Testo del provvedimento
Ordinanza di Cassazione Penale Sez. 7 Num. 18545 Anno 2024
Penale Ord. Sez. 7 Num. 18545 Anno 2024
Presidente: COGNOME NOME
Relatore: COGNOME NOME
Data Udienza: 03/04/2024
ORDINANZA
sul ricorso proposto da:
NOME COGNOME nato a PIOVE DI SACCO il DATA_NASCITA
avverso la sentenza del 10/10/2022 della CORTE APPELLO di VENEZIA
dato avviso alle parti;
udita la relazione svolta dal Consigliere NOME COGNOME;
N. 59)
MOTIVI DELLA DECISIONE
Il ricorso proposto da NOME COGNOME avverso la sentenza in epigrafe indicata, recante l’affermazione di responsabilità in ordine al reato di c all’imputazione, è inammissibile.
Contrariamente a quanto sostenuto dal ricorrente, la decisione impugnata risulta sorretta da conferente apparato argomentativo, che soddisfa appieno l’obbligo motivazionale, per quanto concerne la determinazione del trattamento sanzionatorio.
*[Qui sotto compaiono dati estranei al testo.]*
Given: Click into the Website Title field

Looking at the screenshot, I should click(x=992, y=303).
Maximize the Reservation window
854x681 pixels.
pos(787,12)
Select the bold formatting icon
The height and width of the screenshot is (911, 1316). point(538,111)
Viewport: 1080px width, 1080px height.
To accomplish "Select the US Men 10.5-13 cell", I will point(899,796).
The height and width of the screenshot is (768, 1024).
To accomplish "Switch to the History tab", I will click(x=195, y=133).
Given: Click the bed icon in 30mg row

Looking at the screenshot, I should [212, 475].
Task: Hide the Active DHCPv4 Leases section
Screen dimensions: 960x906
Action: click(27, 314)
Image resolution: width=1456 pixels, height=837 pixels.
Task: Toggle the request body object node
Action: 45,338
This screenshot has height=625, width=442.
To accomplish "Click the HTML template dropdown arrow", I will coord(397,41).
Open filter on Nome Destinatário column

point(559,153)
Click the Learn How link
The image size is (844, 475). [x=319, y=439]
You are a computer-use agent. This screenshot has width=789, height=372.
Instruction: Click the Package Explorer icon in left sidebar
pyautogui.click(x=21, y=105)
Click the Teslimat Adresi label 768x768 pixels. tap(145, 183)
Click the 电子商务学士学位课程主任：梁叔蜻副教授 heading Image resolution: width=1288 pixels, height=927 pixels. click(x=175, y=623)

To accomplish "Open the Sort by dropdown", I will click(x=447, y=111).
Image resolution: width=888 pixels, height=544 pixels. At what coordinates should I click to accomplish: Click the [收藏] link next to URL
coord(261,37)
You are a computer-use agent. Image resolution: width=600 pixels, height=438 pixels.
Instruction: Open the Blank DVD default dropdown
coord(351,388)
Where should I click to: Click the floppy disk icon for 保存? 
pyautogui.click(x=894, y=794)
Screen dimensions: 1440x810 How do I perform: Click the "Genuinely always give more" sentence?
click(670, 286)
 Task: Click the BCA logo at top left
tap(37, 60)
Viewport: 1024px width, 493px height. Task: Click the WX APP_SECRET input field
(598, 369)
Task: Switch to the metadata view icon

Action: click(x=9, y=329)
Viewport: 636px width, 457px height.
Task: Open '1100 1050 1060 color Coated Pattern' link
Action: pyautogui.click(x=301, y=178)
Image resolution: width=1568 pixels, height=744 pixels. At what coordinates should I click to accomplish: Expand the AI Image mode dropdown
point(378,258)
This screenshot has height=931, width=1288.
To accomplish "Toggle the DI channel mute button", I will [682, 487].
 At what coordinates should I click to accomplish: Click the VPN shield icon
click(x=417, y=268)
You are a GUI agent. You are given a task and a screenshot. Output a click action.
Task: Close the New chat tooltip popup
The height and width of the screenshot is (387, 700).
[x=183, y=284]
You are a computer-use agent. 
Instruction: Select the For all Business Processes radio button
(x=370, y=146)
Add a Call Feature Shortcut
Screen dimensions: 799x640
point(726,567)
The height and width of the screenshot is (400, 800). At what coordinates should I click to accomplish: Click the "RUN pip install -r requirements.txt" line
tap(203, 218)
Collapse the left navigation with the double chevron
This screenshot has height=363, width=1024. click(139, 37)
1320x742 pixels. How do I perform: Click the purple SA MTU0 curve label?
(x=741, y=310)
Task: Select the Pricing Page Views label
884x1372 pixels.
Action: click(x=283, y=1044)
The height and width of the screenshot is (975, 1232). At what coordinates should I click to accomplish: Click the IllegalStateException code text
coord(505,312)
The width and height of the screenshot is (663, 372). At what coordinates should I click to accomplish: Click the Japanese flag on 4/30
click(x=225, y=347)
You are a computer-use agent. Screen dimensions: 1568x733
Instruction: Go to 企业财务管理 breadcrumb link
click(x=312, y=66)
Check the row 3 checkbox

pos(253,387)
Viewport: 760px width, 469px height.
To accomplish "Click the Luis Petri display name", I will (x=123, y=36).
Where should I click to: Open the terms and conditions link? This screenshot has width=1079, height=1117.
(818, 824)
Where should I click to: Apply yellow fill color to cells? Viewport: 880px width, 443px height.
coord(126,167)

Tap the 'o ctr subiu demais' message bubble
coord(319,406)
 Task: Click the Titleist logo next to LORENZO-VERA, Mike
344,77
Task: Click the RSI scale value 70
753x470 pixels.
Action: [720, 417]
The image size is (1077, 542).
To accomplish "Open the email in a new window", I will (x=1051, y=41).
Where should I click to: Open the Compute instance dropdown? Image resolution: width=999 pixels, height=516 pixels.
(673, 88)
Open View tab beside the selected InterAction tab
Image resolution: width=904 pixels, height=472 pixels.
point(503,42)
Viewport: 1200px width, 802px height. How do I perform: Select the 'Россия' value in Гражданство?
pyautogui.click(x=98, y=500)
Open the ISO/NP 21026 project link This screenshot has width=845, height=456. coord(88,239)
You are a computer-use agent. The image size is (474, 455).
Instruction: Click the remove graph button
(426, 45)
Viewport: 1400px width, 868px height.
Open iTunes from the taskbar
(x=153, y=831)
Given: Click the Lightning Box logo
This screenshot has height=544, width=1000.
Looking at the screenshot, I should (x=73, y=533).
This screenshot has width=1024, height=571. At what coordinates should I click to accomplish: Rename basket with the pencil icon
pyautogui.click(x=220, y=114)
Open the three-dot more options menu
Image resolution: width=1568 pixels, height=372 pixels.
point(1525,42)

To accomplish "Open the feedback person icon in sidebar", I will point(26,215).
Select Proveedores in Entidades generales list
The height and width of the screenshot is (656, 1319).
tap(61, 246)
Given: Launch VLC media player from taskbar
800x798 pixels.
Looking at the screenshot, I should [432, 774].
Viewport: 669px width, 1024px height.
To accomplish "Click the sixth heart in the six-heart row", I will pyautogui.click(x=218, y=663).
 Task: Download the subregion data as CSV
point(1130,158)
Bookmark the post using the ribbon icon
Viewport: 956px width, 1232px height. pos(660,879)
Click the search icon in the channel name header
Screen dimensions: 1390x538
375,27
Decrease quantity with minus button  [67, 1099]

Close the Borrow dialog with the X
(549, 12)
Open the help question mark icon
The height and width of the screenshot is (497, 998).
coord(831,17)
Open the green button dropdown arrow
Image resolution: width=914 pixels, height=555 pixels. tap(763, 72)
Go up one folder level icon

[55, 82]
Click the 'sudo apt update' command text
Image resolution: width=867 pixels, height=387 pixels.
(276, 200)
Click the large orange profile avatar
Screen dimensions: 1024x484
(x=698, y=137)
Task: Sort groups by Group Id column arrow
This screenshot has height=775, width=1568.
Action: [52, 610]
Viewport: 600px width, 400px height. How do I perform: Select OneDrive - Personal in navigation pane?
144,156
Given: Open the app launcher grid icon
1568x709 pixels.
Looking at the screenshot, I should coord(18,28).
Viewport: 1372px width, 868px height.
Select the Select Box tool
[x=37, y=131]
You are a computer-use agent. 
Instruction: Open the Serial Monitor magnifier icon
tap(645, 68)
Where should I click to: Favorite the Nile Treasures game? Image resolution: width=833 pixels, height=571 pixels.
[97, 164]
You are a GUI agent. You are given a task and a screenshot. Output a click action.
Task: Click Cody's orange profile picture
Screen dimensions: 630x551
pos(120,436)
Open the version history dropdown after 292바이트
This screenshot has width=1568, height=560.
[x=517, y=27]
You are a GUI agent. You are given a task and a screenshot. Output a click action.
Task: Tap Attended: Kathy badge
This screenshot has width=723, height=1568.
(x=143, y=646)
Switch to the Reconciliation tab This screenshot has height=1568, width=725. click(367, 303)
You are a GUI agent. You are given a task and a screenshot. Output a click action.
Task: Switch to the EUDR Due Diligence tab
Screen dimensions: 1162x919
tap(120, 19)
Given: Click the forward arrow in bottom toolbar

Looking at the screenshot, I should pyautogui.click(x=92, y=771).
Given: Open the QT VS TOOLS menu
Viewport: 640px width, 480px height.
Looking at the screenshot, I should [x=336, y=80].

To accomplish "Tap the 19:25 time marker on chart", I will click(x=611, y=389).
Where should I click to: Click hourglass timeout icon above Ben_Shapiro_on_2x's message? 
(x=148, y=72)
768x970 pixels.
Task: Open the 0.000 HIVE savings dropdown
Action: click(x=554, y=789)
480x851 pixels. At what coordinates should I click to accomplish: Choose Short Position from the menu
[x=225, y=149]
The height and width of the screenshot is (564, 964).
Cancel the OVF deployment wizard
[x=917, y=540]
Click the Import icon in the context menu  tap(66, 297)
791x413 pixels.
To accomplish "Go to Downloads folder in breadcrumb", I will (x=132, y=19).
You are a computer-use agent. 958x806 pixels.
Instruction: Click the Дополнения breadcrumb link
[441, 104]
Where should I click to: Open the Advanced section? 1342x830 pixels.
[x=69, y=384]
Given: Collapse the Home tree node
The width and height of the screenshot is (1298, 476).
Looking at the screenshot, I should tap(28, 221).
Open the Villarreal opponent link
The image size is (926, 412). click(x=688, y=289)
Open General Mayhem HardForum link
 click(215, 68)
È appena il caso di considerare che in tema di valutazione dei vari elementi per la concessione delle attenuanti generiche, ovvero in ordine al giudizio di comparazione e per quanto riguarda la dosimetria della pena ed i limiti del sindacato di legittimità su detti punti, la giurisprudenza di questa Suprema Corte non solo ammette la c.d. motivazione implicita (Sez. 6, sent. del 22 settembre 2003 n. 36382, Rv. 227142) o con formule sintetiche (tipo “si ritiene congrua” vedi Sez. 4, sent. del 4 agosto 1998 n. 9120 Rv. 211583), ma afferma anche che le statuizioni relative al giudizio di comparazione tra circostanze aggravanti ed attenuanti, effettuato in riferimento ai criteri di cui all’art. 133 cod. pen., sono censura cassazione solo quando siano frutto di mero arbitrio o ragionamento illogico (Cass. sez. 3, sent. 16 giugno 2004 n. 26908, Rv. 229298); evenienza nel caso insussistente, visto che la Corte territoriale ha motivatamente riscontrato la pien osservanza, da parte del primo giudice, dei dettami degli artt. 132 e 133 cod. pen.
Segue, a norma dell’art. 616 c.p.p., la condanna del ricorrente al pagamento delle spese processuali ed al pagamento a favore della Cassa delle ammende, non emergendo ragioni di esonero, della somma di C 3.000,00 a titolo di sanzione pecuniaria.
P.Q.M.
Dichiara inammissibile il ricorso e condanna il ricorrente al pagamento delle spese processuali e della somma di euro tremila in favore della Cassa delle ammende.